When doing live migrations, transfers do not break 1GB even though we have a 10GB connection from host to host. The transfer mostly hang around the 600 - 900 Mbps range. A normal VM takes 10 minutes or so to move. In the very last second or two of a migration, task manger will show a transfer speed around 9GB.

What can I do to get that kind of speed the whole time? Here is my setup and what I have tried.

(2) Windows 2012 R2 servers running only the Hyper-V roll.
Intel S2600GZ board.
(2) 8 core 2.6 GHz Xeon E5-2650 processors.
96 GB of memory.
(2) Intel X540-T2 10GB NICs. (4 10GB ports per server)

I've enabled jumbo packets and can successfully ping with an 8000 byte unfragmented packet from host to host.
I've disabled all C states in BIOS
These servers have a four port 1GB NIC in them.

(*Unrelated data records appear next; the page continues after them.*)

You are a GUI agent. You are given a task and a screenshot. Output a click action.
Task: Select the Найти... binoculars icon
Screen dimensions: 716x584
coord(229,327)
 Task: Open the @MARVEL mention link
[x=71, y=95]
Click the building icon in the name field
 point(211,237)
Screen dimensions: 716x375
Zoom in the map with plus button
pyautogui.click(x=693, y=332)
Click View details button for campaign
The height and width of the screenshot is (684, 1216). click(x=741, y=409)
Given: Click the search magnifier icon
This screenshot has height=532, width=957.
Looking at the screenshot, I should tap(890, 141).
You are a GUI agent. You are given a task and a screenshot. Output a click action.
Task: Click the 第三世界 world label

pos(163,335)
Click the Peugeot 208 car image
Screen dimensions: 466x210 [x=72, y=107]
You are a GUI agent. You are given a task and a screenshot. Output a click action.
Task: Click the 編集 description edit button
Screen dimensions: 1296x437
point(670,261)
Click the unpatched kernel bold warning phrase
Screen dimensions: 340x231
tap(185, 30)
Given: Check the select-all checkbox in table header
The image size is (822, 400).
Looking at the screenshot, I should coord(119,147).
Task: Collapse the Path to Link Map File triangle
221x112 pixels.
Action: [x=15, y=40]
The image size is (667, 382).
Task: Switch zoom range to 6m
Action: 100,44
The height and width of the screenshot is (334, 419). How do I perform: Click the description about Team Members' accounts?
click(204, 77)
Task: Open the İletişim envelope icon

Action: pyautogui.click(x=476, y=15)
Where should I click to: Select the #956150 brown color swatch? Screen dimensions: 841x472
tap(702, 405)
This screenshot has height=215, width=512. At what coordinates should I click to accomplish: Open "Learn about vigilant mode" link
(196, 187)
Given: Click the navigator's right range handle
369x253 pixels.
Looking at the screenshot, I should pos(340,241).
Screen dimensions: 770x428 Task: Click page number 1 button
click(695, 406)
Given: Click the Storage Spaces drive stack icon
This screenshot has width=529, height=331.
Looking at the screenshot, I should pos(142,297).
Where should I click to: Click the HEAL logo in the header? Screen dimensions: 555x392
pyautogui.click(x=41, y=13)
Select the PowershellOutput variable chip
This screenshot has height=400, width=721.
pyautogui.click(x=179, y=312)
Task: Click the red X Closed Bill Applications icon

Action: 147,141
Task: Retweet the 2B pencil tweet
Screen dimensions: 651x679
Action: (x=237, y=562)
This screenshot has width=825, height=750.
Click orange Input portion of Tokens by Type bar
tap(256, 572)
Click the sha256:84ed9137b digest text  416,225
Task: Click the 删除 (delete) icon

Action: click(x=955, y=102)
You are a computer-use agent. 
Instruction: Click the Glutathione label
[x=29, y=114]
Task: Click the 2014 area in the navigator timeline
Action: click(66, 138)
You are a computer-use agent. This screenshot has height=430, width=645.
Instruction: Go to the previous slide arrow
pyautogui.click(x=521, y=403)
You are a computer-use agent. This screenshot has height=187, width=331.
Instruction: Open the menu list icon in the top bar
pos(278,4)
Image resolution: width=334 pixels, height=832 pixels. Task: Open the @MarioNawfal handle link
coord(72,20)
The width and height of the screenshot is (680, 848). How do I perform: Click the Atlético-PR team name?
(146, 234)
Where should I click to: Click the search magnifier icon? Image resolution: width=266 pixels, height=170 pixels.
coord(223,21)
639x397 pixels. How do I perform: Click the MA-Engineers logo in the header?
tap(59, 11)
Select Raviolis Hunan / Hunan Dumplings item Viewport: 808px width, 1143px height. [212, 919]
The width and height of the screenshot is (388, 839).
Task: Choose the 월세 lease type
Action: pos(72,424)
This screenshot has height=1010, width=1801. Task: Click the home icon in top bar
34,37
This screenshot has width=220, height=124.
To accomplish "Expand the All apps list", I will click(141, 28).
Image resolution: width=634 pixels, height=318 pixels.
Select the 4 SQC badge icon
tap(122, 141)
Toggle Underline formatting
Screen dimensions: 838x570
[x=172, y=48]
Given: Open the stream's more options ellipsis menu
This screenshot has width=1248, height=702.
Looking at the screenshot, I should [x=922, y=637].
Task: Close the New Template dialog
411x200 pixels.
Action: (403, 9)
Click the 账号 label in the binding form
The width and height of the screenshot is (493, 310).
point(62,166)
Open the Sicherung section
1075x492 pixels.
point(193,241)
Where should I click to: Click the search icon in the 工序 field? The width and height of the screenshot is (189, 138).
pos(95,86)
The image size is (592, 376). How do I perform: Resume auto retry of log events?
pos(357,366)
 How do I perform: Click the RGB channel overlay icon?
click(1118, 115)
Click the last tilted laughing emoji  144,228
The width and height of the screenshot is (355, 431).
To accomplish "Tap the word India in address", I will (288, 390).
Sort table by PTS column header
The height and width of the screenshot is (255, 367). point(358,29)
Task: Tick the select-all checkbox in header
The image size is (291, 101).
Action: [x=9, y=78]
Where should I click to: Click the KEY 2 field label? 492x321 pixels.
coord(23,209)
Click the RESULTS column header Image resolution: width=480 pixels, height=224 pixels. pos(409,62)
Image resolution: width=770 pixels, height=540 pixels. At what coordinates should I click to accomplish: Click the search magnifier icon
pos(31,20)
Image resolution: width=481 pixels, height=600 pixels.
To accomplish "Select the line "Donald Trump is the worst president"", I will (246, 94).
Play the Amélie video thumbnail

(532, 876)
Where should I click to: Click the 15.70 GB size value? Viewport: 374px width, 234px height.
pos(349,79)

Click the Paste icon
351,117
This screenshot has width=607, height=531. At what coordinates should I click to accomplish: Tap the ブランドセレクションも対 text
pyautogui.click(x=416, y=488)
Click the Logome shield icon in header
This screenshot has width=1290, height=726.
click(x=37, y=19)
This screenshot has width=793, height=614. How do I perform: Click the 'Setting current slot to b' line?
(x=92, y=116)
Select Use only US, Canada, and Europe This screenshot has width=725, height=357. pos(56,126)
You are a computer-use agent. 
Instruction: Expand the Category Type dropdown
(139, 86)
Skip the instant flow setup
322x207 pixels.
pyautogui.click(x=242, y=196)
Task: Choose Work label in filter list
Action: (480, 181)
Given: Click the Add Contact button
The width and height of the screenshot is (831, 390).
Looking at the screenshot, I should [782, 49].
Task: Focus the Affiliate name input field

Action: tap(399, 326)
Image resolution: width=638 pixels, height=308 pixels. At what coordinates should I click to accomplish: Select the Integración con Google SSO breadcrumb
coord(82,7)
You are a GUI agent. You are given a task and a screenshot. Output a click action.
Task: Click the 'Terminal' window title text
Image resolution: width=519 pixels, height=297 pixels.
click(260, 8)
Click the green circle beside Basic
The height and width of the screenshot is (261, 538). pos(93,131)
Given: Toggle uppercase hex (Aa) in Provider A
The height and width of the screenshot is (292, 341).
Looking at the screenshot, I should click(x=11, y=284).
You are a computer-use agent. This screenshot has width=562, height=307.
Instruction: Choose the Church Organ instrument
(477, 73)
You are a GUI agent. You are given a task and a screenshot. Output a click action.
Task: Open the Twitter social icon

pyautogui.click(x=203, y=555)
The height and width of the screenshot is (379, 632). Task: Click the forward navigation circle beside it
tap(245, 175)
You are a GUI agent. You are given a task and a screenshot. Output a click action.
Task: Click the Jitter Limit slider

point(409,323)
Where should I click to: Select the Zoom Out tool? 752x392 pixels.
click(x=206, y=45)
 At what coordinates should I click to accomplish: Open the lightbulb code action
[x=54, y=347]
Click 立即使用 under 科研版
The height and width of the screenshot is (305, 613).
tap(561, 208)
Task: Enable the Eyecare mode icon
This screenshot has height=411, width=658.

I've disabled that in BIOS.
I've checked the CPU during transfer - no core maxes out at all (doesn't bring 10% usage).
I've tried a variety of live migrations setups (with compression and without). No difference that I can see.
I've tried a direct connection between these two host with no switch in the center. No difference.
I've teamed the NICs in Windows - seemed to add about 300 MBs to the transfers (that is why I have the 600-900 range)
I've configured the NICs to use the Hyper-V profile in the Intel management software.
I've updated the firmware on the servers to the latest available.

Finally, I let SCVMM manage the NICs (knowing that I shouldn't expect more than 3.5 Gbps due to VMQ). The live migration traffic then gets spilt between three vNICs (live migration, host management, client access). I found this behavior very odd because I have the IP range used on the Live Migration network as the only specified range to use under Migration Settings.

So where should I start looking now?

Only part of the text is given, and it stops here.